=== Exercise requirements ===
In the biography of Terence Tolbert below, where was his funeral held?

- Born: Terence D. Tolbert 1964 New York City, U.S.
- Died: November 2, 2008 (aged 43–44)
- Education: Bronx High School of Science Hunter College
- Occupation: Political operative
- Spouse: Freida Foster-Tolbert

= Terence Tolbert =

American political operative (1964–2008)

Terence D. Tolbert (1964 – November 2, 2008) was an American political operative who was the Nevada state director for Barack Obama's 2008 presidential campaign and an aide to Joel Klein, the New York City School Chancellor. Tolbert's death came two days before the 2008 presidential election, and the same day as Obama's grandmother.

==Biography==
Tolbert was born and raised in Harlem. He graduated from the Bronx High School of Science, where he was a classmate of Christopher "Kid" Reid, the rap musician and actor, and John T. Georgopoulos, a fantasy sports writer. He later earned a bachelor's degree from Hunter College. He had lived in Harlem with his wife, Freida Foster-Tolbert.

Tolbert started his career in politics when he worked at the New York State Senate Minority Program Office in Albany. He also served on the staff of State Senators Martin Connor and Joseph L. Galiber, and for Representative Charles B. Rangel.

He was the chief of staff to New York State Assemblyman Keith L. T. Wright for eight years. In 2003 and 2004, Tolbert was the New York state director for the presidential campaign of John Edwards. Tolbert had taken a leave from his position as chief of staff to Assemblyman Wright, who was in turn supporting John Kerry's presidential bid.

After leaving the Edwards campaign in 2004, Tolbert was the Nevada state director of America Coming Together, a 527 group dedicated to get out the vote efforts, primarily for Democratic candidates. Tolbert served as the liaison to ethnic, religious and cultural groups in the city for Mayor of New York City Michael Bloomberg in his bid for a second term in the 2005 mayoral election. He had also worked on the campaigns of Senator Chuck Schumer and former Governor of New York Eliot Spitzer.

Tolbert was hired by the New York City Department of Education in 2006, serving as its primary representative in Albany, New York and Washington, D.C. lobbying on behalf of Bloomberg's efforts to extend the law due to expire in June 2009 that grants the mayor primary authority over the New York City public schools.

He took a leave of absence from the Department of Education in July to work in Nevada as state director for the Obama campaign, with the Democrats making a strong effort in a state that had traditionally been solidly Republican. Barack Obama took Nevada's five electoral votes, defeating John McCain by a 56%-42% margin, carrying Nevada by 120,000 votes in a state the George W. Bush had won by 20,000 votes in the 2004 election.

On the evening of November 2, 2008, in North Las Vegas, Nevada, Tolbert suffered a heart attack while driving alone near the Obama campaign offices. He was taken to North Vista Hospital and died there, aged 44.

==Legacy==
In a press release, Mayor Bloomberg described Tolbert as one of the most likeable and hardworking people in the world and "a valued member of our administration" who "had become a personal friend". Schools Chancellor Klein eulogized Tolbert as someone "who believed deeply that government can and must play a constructive role in improving the lives of its citizens" in his role as Executive Director of Inter-Governmental Relations. A statement issued by the Obama campaign characterized Tolbert as "a strong force in this campaign, with a positive outlook that brought people together."

Tolbert's funeral was held at the Cathedral of St. John the Divine.

Tolbert's middle school in Harlem was named after him in November 2008, as a memorial.

He was survived by his wife and mother.

=== Extracted entries ===
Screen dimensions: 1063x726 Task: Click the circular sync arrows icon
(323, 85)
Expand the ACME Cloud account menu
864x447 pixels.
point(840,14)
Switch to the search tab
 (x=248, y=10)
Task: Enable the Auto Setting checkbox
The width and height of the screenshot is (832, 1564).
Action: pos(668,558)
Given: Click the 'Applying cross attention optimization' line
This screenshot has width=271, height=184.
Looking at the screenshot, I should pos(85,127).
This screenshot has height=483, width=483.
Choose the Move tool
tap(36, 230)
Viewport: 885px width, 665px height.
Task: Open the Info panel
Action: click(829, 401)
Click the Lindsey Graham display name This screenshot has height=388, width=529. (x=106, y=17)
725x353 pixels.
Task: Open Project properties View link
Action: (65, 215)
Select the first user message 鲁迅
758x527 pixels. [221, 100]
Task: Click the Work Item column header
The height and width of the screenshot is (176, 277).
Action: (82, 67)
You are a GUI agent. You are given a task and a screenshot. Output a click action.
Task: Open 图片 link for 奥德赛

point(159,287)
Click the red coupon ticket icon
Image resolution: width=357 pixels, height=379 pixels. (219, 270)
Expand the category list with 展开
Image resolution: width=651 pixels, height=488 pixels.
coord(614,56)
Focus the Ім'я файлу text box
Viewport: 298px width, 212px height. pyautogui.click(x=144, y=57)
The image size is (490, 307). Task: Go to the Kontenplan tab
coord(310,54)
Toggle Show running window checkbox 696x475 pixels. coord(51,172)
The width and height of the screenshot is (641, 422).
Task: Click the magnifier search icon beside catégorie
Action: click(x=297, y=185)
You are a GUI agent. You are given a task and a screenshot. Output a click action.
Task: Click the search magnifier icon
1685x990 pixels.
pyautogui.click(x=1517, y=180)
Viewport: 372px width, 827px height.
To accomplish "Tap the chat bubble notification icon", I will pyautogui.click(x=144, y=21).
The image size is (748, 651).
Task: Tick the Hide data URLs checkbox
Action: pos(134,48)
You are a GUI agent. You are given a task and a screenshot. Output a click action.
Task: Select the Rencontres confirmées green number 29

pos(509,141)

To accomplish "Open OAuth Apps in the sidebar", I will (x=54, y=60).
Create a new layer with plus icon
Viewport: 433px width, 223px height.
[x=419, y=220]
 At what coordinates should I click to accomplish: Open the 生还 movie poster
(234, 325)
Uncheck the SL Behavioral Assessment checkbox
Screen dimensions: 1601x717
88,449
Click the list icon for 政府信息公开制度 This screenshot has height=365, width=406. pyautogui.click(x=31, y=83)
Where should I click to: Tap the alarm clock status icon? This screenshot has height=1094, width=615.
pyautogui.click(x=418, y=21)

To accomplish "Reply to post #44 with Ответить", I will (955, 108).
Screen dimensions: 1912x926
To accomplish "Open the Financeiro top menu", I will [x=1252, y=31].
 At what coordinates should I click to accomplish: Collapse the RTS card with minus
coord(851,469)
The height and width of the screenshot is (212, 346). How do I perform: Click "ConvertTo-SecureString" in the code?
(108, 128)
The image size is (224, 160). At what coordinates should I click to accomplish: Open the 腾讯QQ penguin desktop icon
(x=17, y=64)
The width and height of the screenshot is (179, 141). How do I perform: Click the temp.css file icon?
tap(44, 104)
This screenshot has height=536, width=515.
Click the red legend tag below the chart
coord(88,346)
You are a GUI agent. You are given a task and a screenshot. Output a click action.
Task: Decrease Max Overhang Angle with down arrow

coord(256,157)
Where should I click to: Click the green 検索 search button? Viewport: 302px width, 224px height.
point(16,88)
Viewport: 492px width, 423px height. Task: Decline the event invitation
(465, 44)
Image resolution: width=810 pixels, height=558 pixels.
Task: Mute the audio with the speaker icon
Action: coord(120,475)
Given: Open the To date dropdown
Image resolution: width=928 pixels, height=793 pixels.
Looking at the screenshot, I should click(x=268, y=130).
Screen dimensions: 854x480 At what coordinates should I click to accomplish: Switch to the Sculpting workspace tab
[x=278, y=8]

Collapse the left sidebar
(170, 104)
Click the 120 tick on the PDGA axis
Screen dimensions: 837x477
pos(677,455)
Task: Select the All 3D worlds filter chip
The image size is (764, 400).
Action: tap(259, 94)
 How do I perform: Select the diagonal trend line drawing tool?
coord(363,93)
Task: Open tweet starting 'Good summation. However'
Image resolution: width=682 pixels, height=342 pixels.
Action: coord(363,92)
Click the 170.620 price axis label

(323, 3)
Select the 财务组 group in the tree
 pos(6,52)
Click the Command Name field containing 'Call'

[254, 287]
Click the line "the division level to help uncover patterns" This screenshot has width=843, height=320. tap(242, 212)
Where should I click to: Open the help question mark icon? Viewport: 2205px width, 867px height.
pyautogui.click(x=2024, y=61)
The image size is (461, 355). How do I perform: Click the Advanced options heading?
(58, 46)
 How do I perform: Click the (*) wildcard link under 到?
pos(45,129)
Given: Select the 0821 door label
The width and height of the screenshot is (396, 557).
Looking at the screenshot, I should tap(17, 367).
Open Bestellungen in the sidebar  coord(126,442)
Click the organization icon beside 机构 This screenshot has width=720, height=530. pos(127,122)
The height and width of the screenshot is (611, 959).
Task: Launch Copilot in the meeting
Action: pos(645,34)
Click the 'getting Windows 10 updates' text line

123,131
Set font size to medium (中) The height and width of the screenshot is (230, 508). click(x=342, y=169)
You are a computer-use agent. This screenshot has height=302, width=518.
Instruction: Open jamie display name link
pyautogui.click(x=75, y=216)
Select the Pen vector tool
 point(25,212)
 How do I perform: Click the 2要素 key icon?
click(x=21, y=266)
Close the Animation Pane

=== Exercise response ===
At the Cathedral of St. John the Divine.